## ABOUT THIS TASK
Using the records that appear below, write out exactly the lines from the one with "Task: Reload the page in Firefox" through the one with "Open Safari from the Dock", keeping both end lines.

## LISTED RECORDS
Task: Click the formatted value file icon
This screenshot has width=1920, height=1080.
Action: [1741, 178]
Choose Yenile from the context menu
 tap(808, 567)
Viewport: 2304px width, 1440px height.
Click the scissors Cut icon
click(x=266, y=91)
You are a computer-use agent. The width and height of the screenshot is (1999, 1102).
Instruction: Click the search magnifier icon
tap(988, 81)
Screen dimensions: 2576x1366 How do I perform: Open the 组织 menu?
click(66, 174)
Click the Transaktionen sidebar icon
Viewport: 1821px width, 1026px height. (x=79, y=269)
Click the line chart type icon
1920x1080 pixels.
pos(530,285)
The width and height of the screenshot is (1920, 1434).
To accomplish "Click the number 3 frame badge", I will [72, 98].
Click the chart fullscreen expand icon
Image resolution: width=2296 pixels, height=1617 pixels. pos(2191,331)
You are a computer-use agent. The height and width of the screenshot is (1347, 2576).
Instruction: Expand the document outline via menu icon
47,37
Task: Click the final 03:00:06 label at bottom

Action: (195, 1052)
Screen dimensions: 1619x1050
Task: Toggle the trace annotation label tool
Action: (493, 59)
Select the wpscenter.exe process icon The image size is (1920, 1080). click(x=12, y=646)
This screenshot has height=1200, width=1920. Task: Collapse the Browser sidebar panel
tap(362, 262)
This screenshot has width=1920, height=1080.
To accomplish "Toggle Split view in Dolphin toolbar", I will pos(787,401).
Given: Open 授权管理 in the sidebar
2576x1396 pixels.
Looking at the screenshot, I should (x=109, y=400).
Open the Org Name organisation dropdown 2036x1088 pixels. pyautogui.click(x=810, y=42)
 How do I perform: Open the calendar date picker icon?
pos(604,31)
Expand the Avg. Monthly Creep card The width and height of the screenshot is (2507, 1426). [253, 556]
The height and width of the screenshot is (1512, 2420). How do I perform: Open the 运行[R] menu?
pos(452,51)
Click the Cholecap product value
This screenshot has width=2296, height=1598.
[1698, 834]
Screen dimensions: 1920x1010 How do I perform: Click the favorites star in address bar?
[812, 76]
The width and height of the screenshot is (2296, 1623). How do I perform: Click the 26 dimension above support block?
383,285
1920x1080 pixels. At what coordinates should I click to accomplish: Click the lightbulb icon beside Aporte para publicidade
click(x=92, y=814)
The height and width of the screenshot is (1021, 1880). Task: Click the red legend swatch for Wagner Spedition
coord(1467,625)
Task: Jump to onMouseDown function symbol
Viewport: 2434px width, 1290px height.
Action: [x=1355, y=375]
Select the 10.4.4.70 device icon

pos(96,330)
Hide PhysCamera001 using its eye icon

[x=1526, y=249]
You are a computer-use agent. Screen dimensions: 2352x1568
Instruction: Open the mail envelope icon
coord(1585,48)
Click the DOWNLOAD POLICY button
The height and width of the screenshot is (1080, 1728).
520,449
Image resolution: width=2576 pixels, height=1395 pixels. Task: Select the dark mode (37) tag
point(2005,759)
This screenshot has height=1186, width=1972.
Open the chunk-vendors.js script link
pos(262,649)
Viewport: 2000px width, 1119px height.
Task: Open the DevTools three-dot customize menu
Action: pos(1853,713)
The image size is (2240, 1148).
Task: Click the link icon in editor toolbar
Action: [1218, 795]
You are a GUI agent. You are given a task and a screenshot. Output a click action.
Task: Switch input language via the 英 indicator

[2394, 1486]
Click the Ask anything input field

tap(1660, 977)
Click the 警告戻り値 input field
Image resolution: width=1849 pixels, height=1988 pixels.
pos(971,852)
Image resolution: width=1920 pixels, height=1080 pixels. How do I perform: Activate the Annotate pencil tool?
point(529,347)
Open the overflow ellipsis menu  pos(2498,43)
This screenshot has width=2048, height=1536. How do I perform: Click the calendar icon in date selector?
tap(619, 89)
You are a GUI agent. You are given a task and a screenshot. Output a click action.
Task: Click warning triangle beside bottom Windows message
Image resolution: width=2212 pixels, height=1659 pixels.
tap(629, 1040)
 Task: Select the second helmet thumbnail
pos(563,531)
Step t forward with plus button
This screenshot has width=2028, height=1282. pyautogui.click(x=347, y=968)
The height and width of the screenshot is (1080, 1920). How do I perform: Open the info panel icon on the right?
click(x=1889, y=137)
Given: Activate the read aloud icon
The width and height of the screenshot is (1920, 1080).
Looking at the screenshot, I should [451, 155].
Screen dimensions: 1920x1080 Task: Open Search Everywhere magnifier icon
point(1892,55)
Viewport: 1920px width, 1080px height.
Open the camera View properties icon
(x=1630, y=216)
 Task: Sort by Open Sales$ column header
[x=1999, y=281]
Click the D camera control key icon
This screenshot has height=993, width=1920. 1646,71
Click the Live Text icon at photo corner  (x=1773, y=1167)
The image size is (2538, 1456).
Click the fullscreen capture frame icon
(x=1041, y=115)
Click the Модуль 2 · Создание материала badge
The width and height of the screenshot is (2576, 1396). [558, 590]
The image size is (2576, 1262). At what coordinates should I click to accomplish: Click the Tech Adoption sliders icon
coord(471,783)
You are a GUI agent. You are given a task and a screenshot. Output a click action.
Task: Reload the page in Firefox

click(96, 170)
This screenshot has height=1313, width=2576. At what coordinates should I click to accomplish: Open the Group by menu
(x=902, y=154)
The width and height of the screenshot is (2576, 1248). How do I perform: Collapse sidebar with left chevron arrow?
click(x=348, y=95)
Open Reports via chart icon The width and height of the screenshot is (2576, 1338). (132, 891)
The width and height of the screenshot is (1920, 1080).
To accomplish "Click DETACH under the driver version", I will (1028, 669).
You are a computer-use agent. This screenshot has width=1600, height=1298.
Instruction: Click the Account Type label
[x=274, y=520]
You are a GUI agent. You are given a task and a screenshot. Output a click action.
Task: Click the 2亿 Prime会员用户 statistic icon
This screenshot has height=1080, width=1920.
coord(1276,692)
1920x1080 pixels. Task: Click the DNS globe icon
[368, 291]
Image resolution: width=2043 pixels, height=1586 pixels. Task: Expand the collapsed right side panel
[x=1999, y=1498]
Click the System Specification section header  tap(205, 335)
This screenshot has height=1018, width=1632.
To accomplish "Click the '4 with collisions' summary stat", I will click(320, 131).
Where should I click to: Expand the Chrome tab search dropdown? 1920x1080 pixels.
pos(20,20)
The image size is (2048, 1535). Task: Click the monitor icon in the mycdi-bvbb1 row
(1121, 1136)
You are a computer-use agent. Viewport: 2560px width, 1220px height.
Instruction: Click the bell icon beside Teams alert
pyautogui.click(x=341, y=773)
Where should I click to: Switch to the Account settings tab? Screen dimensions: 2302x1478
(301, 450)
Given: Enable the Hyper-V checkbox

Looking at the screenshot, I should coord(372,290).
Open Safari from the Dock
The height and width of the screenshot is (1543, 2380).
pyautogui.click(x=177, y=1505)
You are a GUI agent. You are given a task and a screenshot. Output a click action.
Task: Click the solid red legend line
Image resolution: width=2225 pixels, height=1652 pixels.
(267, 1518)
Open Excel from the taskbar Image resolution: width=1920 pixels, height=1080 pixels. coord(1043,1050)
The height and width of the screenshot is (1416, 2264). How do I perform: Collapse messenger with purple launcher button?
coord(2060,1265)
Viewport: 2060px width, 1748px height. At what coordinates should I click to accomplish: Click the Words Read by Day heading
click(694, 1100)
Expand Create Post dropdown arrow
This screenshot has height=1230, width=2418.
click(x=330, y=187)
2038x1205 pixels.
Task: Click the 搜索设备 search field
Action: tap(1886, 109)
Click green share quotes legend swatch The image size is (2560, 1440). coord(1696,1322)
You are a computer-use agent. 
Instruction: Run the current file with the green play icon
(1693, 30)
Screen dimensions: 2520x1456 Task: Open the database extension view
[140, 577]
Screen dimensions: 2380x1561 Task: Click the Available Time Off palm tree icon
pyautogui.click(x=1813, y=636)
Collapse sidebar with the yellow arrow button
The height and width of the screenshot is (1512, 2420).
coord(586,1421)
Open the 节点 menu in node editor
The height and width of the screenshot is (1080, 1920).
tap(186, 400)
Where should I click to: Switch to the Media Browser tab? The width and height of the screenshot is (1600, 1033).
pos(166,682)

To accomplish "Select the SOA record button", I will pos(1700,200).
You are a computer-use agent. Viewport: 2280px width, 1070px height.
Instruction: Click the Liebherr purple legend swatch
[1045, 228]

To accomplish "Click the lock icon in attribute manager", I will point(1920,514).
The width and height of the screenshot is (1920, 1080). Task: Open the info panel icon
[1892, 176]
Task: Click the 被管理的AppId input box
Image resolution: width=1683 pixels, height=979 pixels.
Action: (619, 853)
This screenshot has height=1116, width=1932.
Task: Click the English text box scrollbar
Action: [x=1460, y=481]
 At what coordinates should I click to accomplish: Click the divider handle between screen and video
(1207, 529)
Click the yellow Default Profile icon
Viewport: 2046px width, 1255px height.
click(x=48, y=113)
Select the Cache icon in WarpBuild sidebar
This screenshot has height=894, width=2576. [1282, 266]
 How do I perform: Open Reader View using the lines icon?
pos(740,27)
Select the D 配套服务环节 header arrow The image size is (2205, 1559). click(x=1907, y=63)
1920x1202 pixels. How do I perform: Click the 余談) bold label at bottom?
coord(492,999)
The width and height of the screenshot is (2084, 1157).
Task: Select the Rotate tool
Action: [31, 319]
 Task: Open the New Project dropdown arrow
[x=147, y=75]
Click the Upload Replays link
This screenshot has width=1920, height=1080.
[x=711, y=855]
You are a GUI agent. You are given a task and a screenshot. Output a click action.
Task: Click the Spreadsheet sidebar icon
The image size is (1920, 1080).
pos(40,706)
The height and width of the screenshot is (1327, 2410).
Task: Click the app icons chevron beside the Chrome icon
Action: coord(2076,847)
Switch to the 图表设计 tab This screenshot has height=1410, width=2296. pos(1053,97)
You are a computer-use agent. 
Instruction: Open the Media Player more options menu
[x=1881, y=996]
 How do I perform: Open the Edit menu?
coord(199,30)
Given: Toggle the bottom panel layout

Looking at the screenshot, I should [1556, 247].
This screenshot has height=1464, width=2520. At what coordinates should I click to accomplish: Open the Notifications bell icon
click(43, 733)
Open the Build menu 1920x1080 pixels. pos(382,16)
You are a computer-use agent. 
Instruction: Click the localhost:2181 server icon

## EXERCISE RESULT
Task: Reload the page in Firefox

click(96, 170)
This screenshot has height=1313, width=2576. At what coordinates should I click to accomplish: Open the Group by menu
(x=902, y=154)
The width and height of the screenshot is (2576, 1248). How do I perform: Collapse sidebar with left chevron arrow?
click(x=348, y=95)
Open Reports via chart icon The width and height of the screenshot is (2576, 1338). (132, 891)
The width and height of the screenshot is (1920, 1080).
To accomplish "Click DETACH under the driver version", I will (1028, 669).
You are a computer-use agent. This screenshot has width=1600, height=1298.
Instruction: Click the Account Type label
[x=274, y=520]
You are a GUI agent. You are given a task and a screenshot. Output a click action.
Task: Click the 2亿 Prime会员用户 statistic icon
This screenshot has height=1080, width=1920.
coord(1276,692)
1920x1080 pixels. Task: Click the DNS globe icon
[368, 291]
Image resolution: width=2043 pixels, height=1586 pixels. Task: Expand the collapsed right side panel
[x=1999, y=1498]
Click the System Specification section header  tap(205, 335)
This screenshot has height=1018, width=1632.
To accomplish "Click the '4 with collisions' summary stat", I will click(320, 131).
Where should I click to: Expand the Chrome tab search dropdown? 1920x1080 pixels.
pos(20,20)
The image size is (2048, 1535). Task: Click the monitor icon in the mycdi-bvbb1 row
(1121, 1136)
You are a computer-use agent. Viewport: 2560px width, 1220px height.
Instruction: Click the bell icon beside Teams alert
pyautogui.click(x=341, y=773)
Where should I click to: Switch to the Account settings tab? Screen dimensions: 2302x1478
(301, 450)
Given: Enable the Hyper-V checkbox

Looking at the screenshot, I should coord(372,290).
Open Safari from the Dock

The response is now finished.